Edward nods in agreement, and I find myself feeling even more respect for him, what an earth?!

Charlie's POV

I've spent the last week asking around after Bella, just my luck, nobody fucking knows anything about where she is. I return home angrier than ever, slamming the beer bottle on the table in frustration. That bitch can't get away with this! Leaving her poor old man to fend for himself after 12 hour shifts everyday, stumbling around the house in exhaustion, doing all the shit jobs like cooking and cleaning which that whore was supposed to do. I still can't believe my own daughter, my own fucking flesh and blood, had the guts to walk out on me and think she could live happily ever after without me! My skin tingles in anticipation as I think about what I'm going to do to that girl when I finally find her. God, how she'll wish she'd never been born. I couldn't decide between beating the shit out of her and leaving her to die or r ping her and stripping away every last ounce of self-confidence she had before I decided on both. Sheer glee spreads throughout my body as the image of a beaten up, unconscious, tear stained naked Bella takes over my mind. Just she wait until I get my hands on her, she won't be so arrogant to disobey me then. The piercing sound of the telephone ringing breaks me out of my scheming.

"Hello?" I grumble, pissed of at whoever dared interrupt my pleasing thoughts.

"Hello, is this Charlie Swan?

"yes, speaking" I answer, wondering what the fuck this is all about.
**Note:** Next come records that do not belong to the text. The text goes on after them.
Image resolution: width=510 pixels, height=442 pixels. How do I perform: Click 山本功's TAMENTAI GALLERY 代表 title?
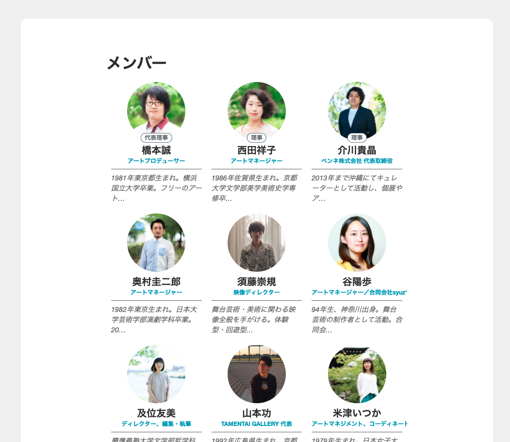tap(257, 424)
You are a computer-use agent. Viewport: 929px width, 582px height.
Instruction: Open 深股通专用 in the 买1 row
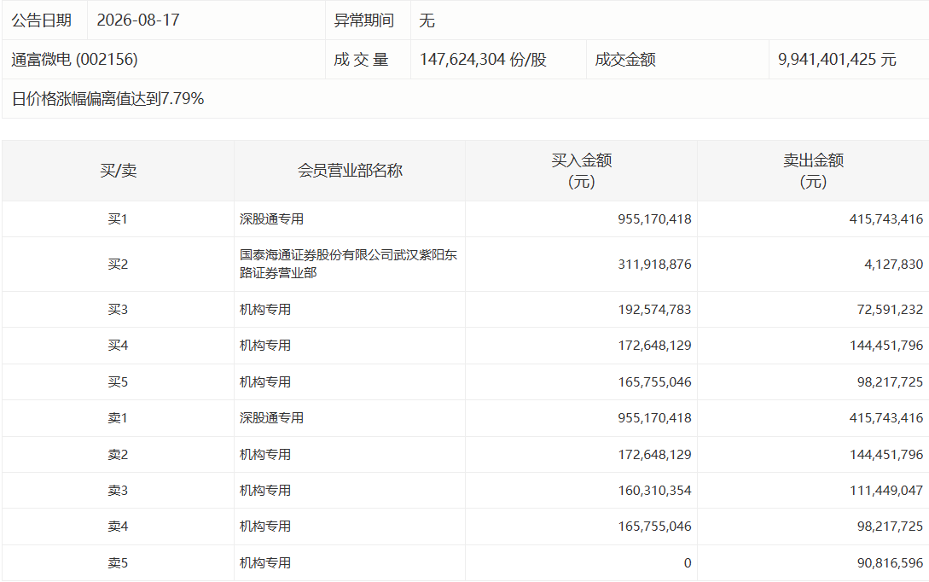tap(271, 219)
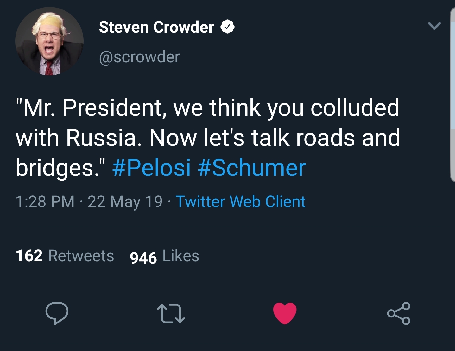Open the #Pelosi hashtag
The height and width of the screenshot is (351, 455).
(152, 168)
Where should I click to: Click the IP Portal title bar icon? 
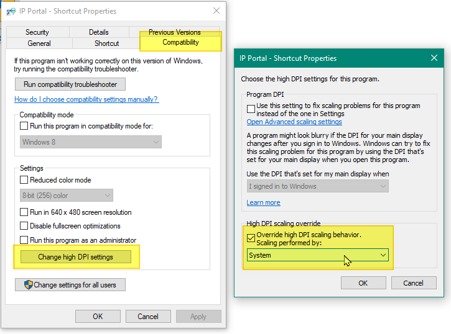[x=11, y=11]
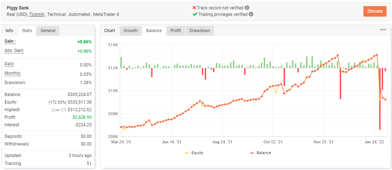Click the Gain label link

click(10, 41)
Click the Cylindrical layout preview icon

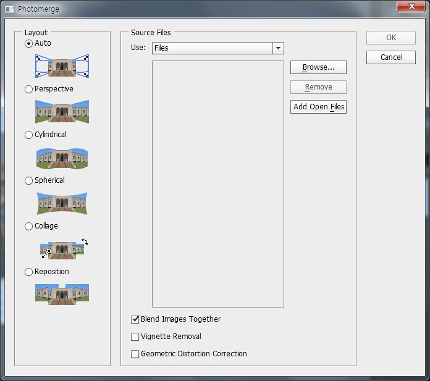pos(62,157)
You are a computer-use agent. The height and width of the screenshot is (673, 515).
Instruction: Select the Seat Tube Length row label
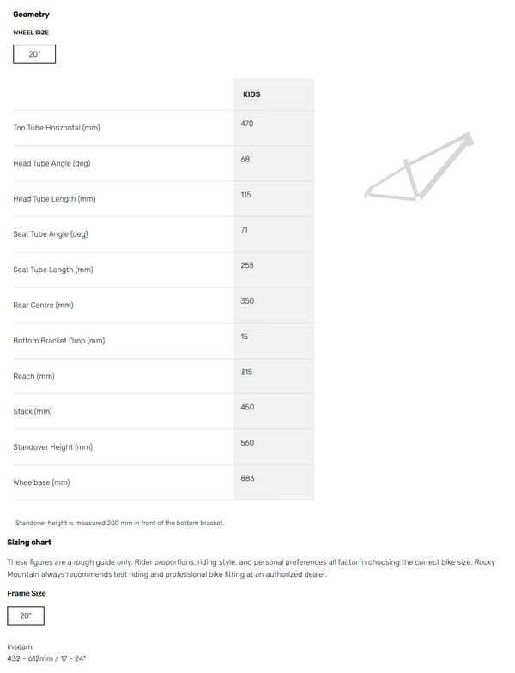[53, 270]
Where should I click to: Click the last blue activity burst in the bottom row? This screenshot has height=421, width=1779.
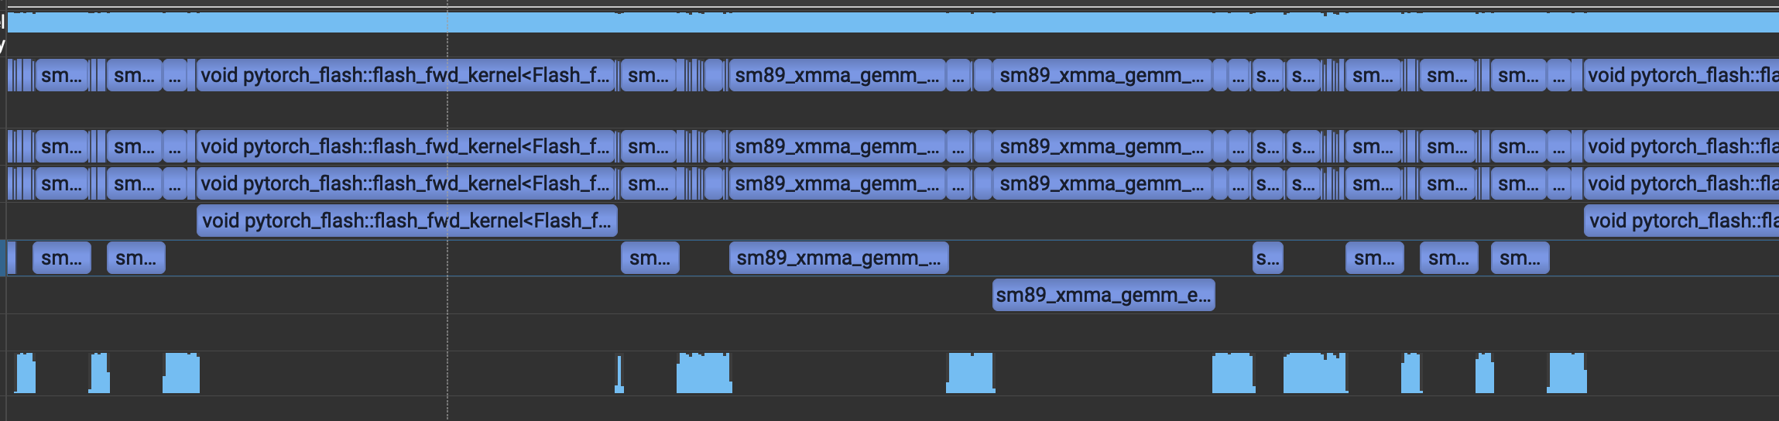click(1567, 373)
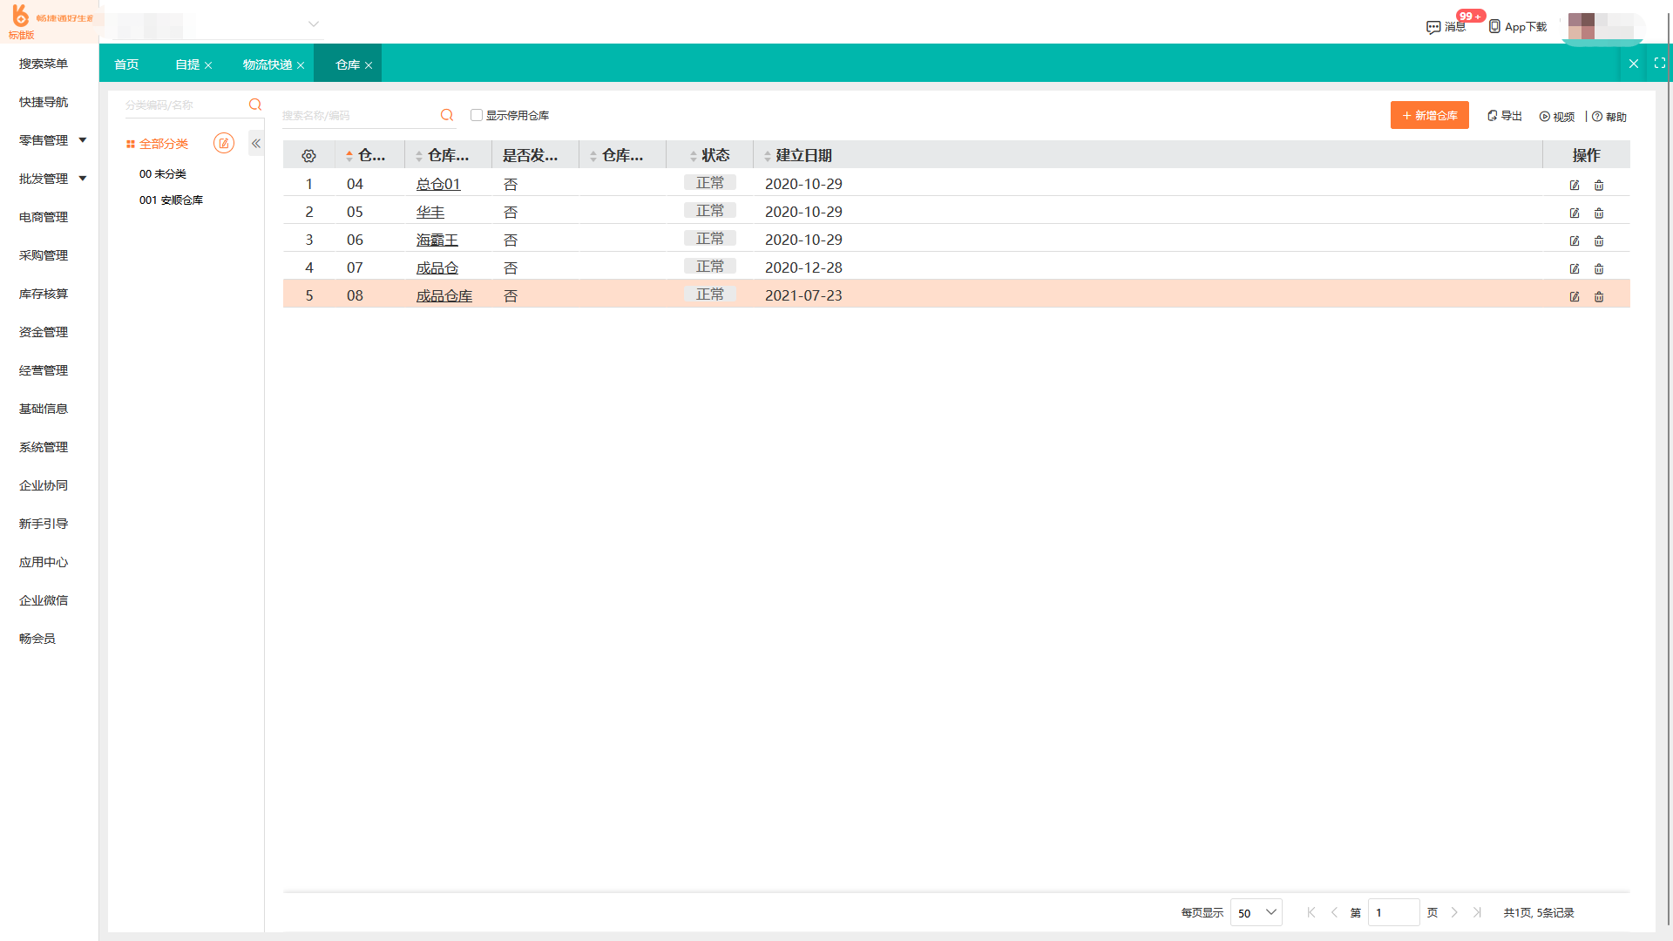
Task: Click 新增仓库 button
Action: (1428, 114)
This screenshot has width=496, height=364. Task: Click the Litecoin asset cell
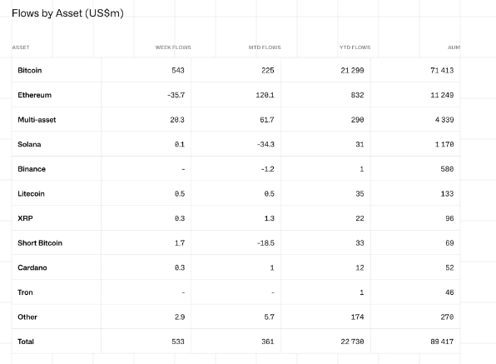(31, 194)
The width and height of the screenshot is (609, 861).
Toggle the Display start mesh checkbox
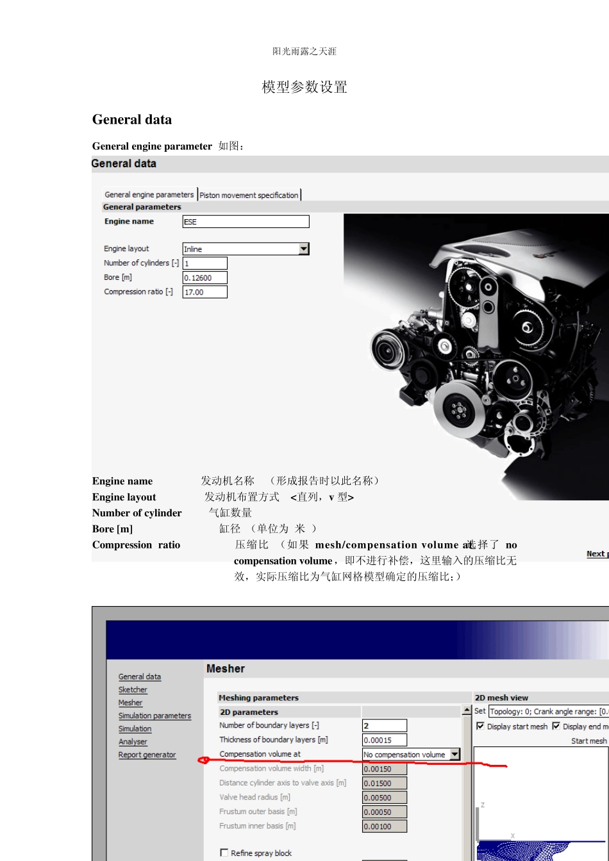480,726
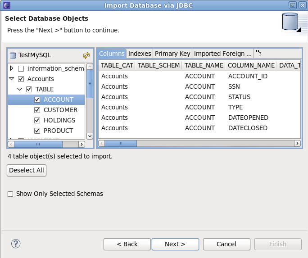Click right arrow of columns table scrollbar
The width and height of the screenshot is (308, 258).
click(x=297, y=144)
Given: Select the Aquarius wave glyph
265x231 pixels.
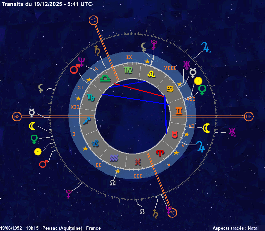Looking at the screenshot, I should [114, 158].
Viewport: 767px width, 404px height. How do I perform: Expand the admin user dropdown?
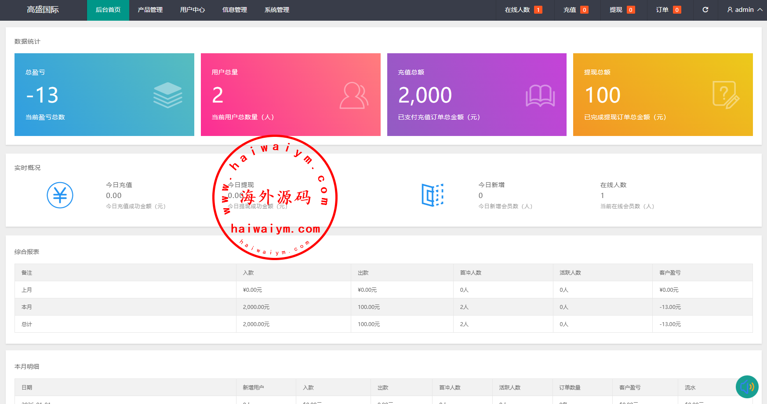point(745,10)
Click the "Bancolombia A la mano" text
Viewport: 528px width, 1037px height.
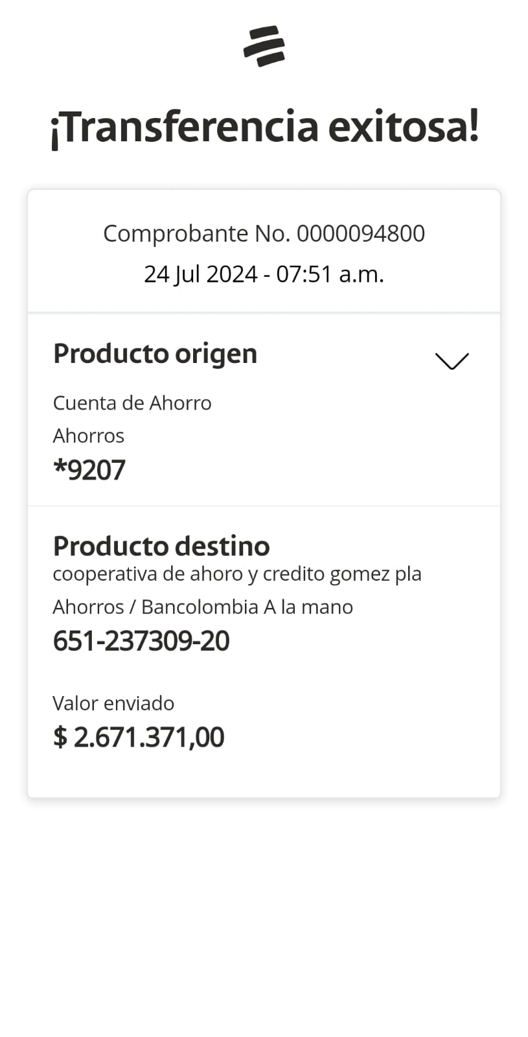coord(247,607)
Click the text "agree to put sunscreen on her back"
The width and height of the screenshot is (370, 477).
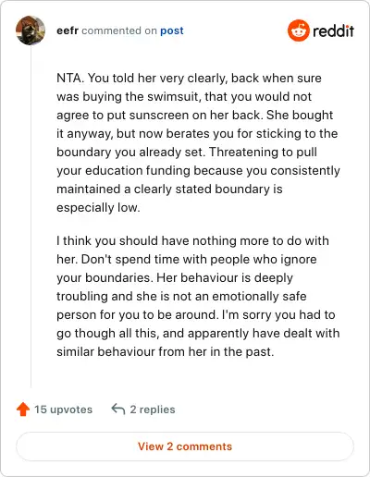[x=158, y=115]
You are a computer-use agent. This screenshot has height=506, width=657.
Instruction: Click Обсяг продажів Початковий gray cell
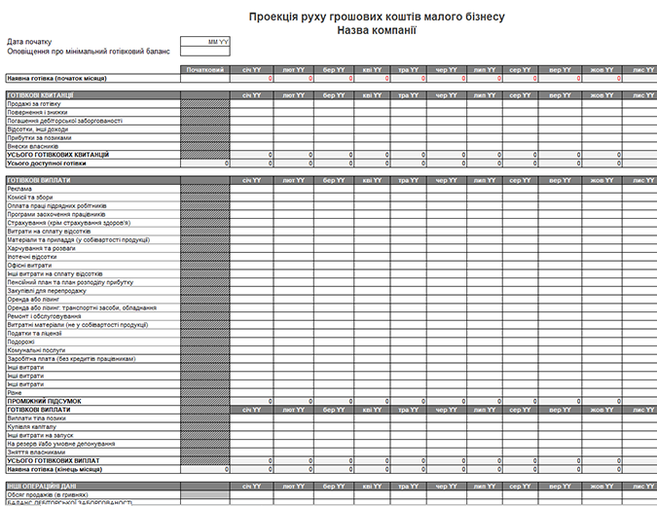[205, 494]
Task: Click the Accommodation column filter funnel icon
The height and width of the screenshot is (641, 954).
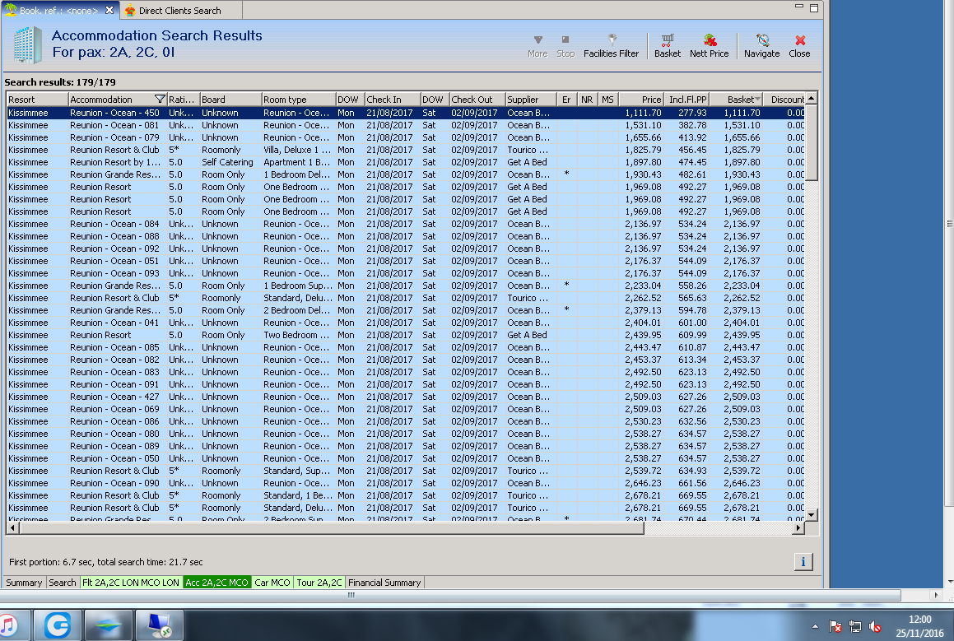Action: tap(160, 100)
"Good. I've heard you've been asking around about a certain Bella Swan, is that right?"

"yes," I sit up straighter, excited.

"I know her whereabouts."

"And?"

"I'll enlighten you with them for a small reward"

I sigh in dislike, what is it with people and their huge greed for money nowdays, gone are the days where people would help you out just because they were kind, now it was all about what was in it for them, for god's sake.

"how much?" I bark out in annoyance.

"$5000."

"5 fucking thousand? Are you taking the piss, I'm not giving you that much!"

"Looks like you aren't getting what you want then."

Who the hell does this anonymous person think they are? Manipulating bastard.

"Fine, now tell me."

"OK, she lives on _"

"Thanks very much, you'll have the money in your account by tomorrow."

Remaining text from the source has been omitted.